The half-life of a radioactive substance is the time it takes for half of the initial amount to decay. In this case, the half-life is 40 days. This means that after 40 days, the amount of the substance remaining (A) will be half of the initial amount ($$A_0$$). So, when $$t = 40$$ days, $$A = \frac{A_0}{2}$$.

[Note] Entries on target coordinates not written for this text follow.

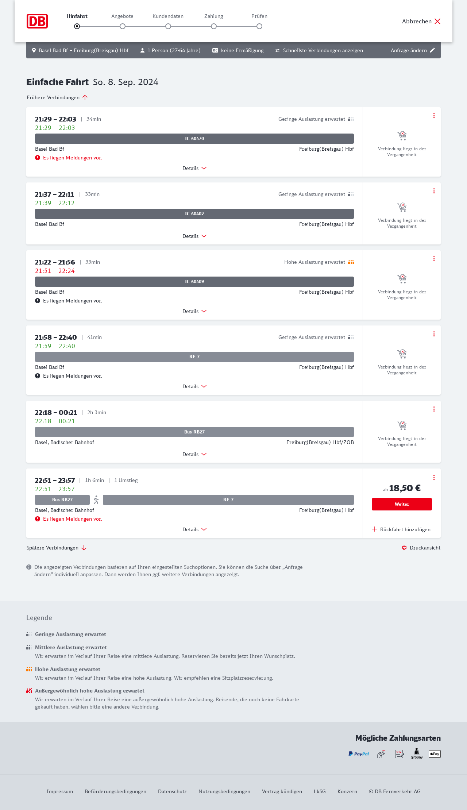Click the DB logo

pos(37,21)
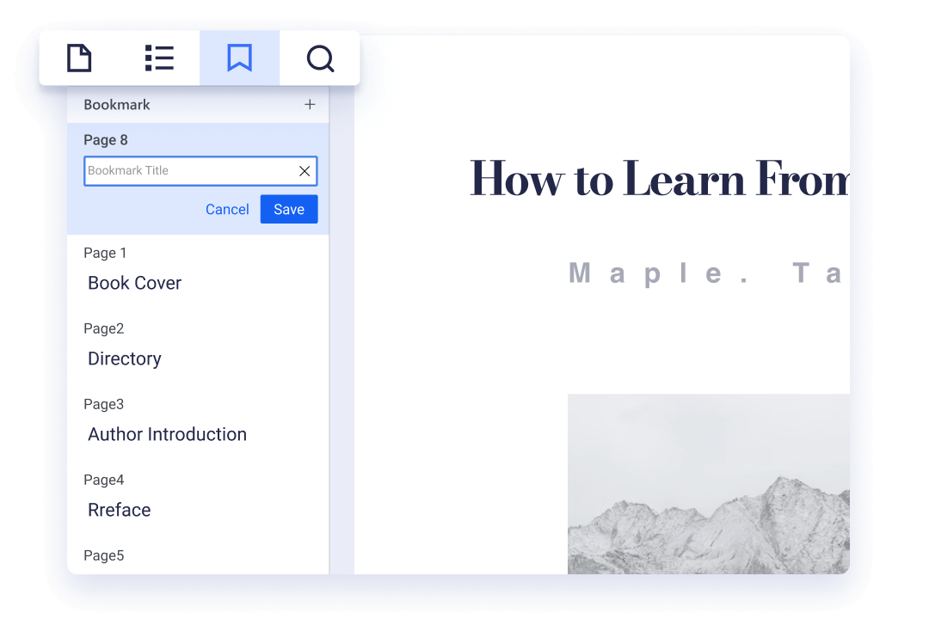Select the Page5 bookmark entry
The width and height of the screenshot is (929, 619).
[x=104, y=555]
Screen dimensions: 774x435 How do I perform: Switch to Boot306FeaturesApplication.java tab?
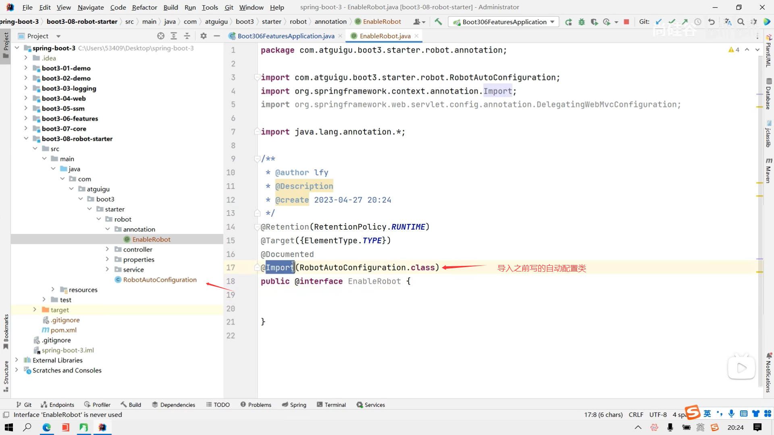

**step3** Substituting Known Values into the Model

We substitute the initial amount ($$A_0 = 900$$) and the half-life condition ($$A = \frac{A_0}{2}$$ when $$t = 40$$) into the exponential decay model:
$$A = A_{0}e^{kt}$$
Since $$A = \frac{A_0}{2}$$, we have:
$$\frac{A_0}{2} = A_0 e^{k \times 40}$$

**step4** Solving for the Decay Constant 'k'

To solve for 'k', we first divide both sides of the equation by $$A_0$$:
$$\frac{1}{2} = e^{40k}$$
Next, we take the natural logarithm (ln) of both sides to isolate the exponent:
$$ln(\frac{1}{2}) = ln(e^{40k})$$
Using the logarithm property $$ln(e^x) = x$$ and $$ln(\frac{1}{b}) = -ln(b)$$:
$$-ln(2) = 40k$$
Now, we solve for 'k':
$$k = \frac{-ln(2)}{40}$$

**step5** Calculating and Rounding 'k'

We use the approximate value of $$ln(2) \approx 0.693147$$.
$$k = \frac{-0.693147}{40}$$
$$k \approx -0.017328675$$
Rounding 'k' to the nearest thousandth (three decimal places):
The digit in the fourth decimal place is 3, which is less than 5, so we round down.
$$k \approx -0.017$$

**step6** Formulating the Decay Model

Now we substitute the initial amount ($$A_0 = 900$$) and the calculated decay constant ($$k = -0.017$$) back into the exponential decay model formula $$A=A_{0}e^{kt}$$:
$$A = 900e^{-0.017t}$$
This is the decay model for the given substance.